◆ PROBLEM TO SOLVE ◆
In the entries below, some lines hold the string "will"; please say how many, giving the number and nothing else.

====== SUPPLIED MATERIAL

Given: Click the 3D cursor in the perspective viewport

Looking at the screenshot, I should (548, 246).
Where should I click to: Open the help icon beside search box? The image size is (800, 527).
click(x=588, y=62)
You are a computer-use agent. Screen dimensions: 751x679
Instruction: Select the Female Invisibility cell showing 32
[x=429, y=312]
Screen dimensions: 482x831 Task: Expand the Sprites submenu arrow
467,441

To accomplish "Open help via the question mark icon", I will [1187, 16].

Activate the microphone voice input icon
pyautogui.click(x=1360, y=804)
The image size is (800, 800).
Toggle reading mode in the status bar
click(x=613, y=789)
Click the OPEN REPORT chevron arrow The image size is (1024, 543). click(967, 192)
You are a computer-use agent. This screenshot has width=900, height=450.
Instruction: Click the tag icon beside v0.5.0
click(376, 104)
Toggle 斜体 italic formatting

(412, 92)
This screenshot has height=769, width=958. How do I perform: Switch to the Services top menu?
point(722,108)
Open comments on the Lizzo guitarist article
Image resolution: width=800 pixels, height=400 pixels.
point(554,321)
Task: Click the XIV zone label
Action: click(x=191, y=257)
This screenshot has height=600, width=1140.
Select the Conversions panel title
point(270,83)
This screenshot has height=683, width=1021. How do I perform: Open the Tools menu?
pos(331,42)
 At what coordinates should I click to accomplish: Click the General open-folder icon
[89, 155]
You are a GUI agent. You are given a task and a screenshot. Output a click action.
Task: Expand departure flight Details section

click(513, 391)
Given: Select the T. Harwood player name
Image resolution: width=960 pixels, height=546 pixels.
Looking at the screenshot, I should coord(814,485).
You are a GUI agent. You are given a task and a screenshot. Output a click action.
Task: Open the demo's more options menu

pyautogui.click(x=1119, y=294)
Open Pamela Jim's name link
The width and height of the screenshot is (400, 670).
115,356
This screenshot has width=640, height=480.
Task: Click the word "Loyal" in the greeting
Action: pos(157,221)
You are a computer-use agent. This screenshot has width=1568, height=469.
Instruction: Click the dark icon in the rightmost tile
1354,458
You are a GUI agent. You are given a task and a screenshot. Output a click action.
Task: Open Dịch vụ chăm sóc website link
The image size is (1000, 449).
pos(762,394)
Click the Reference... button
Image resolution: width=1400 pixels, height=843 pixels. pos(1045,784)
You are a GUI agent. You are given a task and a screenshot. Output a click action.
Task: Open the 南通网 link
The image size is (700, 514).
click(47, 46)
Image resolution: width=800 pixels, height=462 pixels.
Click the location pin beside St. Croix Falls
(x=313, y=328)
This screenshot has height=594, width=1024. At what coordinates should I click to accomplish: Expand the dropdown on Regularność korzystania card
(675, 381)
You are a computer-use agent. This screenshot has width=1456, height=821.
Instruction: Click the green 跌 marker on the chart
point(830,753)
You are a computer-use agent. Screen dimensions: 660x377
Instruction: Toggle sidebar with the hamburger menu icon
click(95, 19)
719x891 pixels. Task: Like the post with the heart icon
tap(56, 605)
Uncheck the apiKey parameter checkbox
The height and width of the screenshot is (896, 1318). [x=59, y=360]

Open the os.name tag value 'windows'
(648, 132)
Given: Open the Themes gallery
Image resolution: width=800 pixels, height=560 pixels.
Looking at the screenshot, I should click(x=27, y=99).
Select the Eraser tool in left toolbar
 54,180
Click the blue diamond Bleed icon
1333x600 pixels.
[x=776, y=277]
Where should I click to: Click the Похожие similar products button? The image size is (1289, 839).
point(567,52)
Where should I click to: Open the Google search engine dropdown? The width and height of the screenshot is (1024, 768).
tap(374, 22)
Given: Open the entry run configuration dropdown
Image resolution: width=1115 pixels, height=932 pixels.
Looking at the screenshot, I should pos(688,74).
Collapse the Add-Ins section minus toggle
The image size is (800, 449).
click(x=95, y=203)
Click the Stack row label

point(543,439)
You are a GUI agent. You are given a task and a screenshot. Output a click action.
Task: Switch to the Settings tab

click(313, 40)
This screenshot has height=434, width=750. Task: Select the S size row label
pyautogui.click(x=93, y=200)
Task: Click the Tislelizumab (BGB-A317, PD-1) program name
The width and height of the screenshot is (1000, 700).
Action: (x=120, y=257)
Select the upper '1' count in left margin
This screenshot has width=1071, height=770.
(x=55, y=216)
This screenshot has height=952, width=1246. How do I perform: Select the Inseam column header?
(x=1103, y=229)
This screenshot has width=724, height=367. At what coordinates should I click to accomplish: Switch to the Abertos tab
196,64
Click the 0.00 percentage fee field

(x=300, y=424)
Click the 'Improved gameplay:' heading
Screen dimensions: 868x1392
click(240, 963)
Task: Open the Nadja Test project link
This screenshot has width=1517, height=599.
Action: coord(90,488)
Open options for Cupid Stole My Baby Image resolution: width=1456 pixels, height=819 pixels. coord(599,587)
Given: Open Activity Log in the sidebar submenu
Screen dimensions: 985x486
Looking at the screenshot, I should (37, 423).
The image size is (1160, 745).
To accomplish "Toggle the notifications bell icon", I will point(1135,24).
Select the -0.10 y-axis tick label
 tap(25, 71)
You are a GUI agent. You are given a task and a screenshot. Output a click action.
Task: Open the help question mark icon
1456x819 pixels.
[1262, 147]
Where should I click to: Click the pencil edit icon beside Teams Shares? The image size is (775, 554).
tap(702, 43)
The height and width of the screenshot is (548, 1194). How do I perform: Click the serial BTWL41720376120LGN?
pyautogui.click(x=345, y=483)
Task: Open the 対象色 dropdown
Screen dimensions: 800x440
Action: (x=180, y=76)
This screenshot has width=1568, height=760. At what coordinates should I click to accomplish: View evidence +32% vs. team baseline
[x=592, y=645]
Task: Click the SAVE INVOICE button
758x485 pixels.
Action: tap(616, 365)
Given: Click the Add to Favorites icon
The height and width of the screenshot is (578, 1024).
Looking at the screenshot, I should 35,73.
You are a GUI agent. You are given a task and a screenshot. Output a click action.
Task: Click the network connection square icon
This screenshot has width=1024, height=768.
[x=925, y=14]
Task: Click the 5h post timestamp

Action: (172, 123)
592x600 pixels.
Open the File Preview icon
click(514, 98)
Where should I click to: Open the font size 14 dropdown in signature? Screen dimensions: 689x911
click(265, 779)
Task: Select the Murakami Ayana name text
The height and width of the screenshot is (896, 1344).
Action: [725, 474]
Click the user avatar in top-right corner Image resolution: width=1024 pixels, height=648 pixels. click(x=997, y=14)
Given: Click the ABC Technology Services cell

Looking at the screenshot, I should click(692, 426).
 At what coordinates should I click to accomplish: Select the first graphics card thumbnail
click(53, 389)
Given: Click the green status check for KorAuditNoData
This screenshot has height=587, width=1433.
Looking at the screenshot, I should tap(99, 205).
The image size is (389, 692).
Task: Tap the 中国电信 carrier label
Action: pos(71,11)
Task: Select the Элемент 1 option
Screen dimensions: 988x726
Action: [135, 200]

============

◆ REPLY ◆
2